WHAT YOU HAVE TO DO: Among the records that follow, find the line with "Task: Select bold Care You Can Do at Home" and the line with "Task: Click the due date 28/12/2025 cell". Set down those lines and all lines between them exactly, without adding anything.
[Start of Attachment]
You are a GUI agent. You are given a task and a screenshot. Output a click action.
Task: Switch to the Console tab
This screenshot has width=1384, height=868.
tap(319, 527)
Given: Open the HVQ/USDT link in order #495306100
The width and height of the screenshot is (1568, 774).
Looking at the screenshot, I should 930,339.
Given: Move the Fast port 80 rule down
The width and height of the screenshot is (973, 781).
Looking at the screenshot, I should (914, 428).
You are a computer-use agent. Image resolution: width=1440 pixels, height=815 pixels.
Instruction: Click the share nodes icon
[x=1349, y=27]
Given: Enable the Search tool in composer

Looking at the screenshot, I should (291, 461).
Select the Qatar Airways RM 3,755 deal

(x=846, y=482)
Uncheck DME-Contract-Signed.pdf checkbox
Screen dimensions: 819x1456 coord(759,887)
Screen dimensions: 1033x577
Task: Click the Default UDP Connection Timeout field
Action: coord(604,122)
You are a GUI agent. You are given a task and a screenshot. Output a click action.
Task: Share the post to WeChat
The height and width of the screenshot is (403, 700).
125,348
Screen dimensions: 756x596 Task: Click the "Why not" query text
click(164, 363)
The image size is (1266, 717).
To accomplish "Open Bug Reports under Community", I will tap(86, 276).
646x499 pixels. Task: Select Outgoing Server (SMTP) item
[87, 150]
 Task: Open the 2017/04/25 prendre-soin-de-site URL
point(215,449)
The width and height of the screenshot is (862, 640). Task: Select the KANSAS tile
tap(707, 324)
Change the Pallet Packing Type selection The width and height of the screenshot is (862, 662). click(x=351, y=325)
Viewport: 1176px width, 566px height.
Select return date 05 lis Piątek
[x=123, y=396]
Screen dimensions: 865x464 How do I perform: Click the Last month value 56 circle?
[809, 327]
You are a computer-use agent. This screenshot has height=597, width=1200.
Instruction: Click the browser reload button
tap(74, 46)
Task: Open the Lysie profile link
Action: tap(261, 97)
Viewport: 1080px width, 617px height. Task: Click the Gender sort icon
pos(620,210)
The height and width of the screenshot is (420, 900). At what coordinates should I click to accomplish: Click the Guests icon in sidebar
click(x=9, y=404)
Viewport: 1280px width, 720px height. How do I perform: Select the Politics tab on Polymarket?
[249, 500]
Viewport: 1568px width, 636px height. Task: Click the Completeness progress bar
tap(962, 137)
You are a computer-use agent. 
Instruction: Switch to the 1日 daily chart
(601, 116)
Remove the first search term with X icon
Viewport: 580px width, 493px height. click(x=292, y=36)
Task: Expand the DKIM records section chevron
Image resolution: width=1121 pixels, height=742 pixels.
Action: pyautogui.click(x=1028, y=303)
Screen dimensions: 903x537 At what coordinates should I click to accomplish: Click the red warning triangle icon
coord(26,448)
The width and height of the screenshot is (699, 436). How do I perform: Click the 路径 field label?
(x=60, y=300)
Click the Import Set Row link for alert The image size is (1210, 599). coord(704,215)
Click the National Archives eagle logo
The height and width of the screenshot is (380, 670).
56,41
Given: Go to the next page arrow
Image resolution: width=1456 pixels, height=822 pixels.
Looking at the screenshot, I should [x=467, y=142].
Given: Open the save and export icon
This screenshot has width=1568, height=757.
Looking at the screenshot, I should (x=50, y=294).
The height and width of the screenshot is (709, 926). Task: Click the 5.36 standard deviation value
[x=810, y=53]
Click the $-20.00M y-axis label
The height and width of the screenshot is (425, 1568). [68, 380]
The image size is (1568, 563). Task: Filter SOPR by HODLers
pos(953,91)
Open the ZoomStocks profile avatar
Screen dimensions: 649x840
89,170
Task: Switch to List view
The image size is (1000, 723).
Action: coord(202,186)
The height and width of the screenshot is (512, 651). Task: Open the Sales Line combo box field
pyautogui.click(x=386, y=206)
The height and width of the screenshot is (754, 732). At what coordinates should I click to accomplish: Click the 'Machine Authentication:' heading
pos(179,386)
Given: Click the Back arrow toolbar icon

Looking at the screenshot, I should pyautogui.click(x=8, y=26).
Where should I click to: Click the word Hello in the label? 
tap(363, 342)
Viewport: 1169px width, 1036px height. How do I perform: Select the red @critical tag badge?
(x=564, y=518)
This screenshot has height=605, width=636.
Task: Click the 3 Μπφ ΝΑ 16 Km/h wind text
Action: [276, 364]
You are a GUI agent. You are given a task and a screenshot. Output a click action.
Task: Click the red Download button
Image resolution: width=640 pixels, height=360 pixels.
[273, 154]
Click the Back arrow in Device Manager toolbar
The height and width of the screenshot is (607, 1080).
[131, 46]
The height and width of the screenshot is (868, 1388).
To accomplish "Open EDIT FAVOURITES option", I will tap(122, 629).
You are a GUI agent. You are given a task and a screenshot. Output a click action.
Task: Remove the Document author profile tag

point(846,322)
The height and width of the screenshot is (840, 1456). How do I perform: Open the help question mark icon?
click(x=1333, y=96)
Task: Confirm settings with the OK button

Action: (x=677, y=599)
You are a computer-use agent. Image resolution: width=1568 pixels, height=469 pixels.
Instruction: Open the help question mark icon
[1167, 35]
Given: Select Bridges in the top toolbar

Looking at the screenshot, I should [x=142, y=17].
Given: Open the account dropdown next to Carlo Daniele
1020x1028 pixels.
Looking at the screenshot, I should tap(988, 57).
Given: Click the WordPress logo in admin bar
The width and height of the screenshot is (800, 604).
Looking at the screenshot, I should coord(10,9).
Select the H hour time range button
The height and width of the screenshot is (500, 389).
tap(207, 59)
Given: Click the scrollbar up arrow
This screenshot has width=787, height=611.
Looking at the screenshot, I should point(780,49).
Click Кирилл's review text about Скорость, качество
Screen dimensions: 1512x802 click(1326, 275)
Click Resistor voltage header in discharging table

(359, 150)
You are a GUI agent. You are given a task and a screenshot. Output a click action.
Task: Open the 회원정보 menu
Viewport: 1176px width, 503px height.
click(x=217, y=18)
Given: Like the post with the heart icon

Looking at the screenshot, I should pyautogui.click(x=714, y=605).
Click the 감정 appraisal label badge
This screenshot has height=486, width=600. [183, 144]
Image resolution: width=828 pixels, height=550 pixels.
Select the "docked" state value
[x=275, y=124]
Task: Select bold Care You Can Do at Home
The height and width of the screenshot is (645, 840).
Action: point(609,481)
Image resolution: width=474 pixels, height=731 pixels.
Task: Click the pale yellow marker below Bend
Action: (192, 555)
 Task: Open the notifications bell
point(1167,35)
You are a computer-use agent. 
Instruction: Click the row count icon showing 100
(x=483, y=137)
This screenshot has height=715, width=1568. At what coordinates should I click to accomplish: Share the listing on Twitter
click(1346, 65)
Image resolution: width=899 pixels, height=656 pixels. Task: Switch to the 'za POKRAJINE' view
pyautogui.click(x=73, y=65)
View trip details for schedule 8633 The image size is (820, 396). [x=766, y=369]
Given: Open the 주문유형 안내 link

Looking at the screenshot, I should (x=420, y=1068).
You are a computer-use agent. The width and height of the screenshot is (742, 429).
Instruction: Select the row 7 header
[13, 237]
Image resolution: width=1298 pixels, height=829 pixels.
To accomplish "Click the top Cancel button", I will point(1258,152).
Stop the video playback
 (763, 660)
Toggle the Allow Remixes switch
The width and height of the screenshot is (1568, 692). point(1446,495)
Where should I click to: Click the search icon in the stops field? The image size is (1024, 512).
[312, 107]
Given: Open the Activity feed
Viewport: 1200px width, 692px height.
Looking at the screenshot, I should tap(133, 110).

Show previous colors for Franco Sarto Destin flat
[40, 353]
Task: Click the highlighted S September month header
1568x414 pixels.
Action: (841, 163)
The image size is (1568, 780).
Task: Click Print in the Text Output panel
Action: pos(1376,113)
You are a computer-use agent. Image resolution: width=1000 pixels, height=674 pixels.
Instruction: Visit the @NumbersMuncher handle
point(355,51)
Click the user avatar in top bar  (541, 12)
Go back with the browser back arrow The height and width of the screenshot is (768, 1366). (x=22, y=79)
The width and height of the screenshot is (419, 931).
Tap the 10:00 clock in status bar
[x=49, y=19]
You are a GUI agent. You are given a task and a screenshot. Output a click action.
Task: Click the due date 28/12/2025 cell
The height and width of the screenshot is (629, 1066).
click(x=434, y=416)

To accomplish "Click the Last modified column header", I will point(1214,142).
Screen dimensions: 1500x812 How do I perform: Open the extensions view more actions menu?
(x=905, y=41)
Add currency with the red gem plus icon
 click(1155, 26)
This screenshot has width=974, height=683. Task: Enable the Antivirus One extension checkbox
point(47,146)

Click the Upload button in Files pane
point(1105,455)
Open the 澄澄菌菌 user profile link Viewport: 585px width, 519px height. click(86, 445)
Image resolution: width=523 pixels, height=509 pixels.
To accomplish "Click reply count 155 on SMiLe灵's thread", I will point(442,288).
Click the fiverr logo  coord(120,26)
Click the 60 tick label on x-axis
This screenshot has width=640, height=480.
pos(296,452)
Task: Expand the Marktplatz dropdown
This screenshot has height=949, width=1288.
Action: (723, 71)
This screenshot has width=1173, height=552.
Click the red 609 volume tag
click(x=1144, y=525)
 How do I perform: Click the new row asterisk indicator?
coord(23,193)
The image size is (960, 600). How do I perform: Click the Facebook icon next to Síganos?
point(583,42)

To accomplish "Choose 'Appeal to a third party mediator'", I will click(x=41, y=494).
[End of Attachment]
TASK ANSWER:
Task: Select bold Care You Can Do at Home
The height and width of the screenshot is (645, 840).
Action: point(609,481)
Image resolution: width=474 pixels, height=731 pixels.
Task: Click the pale yellow marker below Bend
Action: (192, 555)
 Task: Open the notifications bell
point(1167,35)
You are a computer-use agent. 
Instruction: Click the row count icon showing 100
(x=483, y=137)
This screenshot has height=715, width=1568. At what coordinates should I click to accomplish: Share the listing on Twitter
click(1346, 65)
Image resolution: width=899 pixels, height=656 pixels. Task: Switch to the 'za POKRAJINE' view
pyautogui.click(x=73, y=65)
View trip details for schedule 8633 The image size is (820, 396). [x=766, y=369]
Given: Open the 주문유형 안내 link

Looking at the screenshot, I should (x=420, y=1068).
You are a computer-use agent. The width and height of the screenshot is (742, 429).
Instruction: Select the row 7 header
[13, 237]
Image resolution: width=1298 pixels, height=829 pixels.
To accomplish "Click the top Cancel button", I will point(1258,152).
Stop the video playback
 (763, 660)
Toggle the Allow Remixes switch
The width and height of the screenshot is (1568, 692). point(1446,495)
Where should I click to: Click the search icon in the stops field? The image size is (1024, 512).
[312, 107]
Given: Open the Activity feed
Viewport: 1200px width, 692px height.
Looking at the screenshot, I should tap(133, 110).

Show previous colors for Franco Sarto Destin flat
[40, 353]
Task: Click the highlighted S September month header
1568x414 pixels.
Action: (841, 163)
The image size is (1568, 780).
Task: Click Print in the Text Output panel
Action: pos(1376,113)
You are a computer-use agent. Image resolution: width=1000 pixels, height=674 pixels.
Instruction: Visit the @NumbersMuncher handle
point(355,51)
Click the user avatar in top bar  (541, 12)
Go back with the browser back arrow The height and width of the screenshot is (768, 1366). (x=22, y=79)
The width and height of the screenshot is (419, 931).
Tap the 10:00 clock in status bar
[x=49, y=19]
You are a GUI agent. You are given a task and a screenshot. Output a click action.
Task: Click the due date 28/12/2025 cell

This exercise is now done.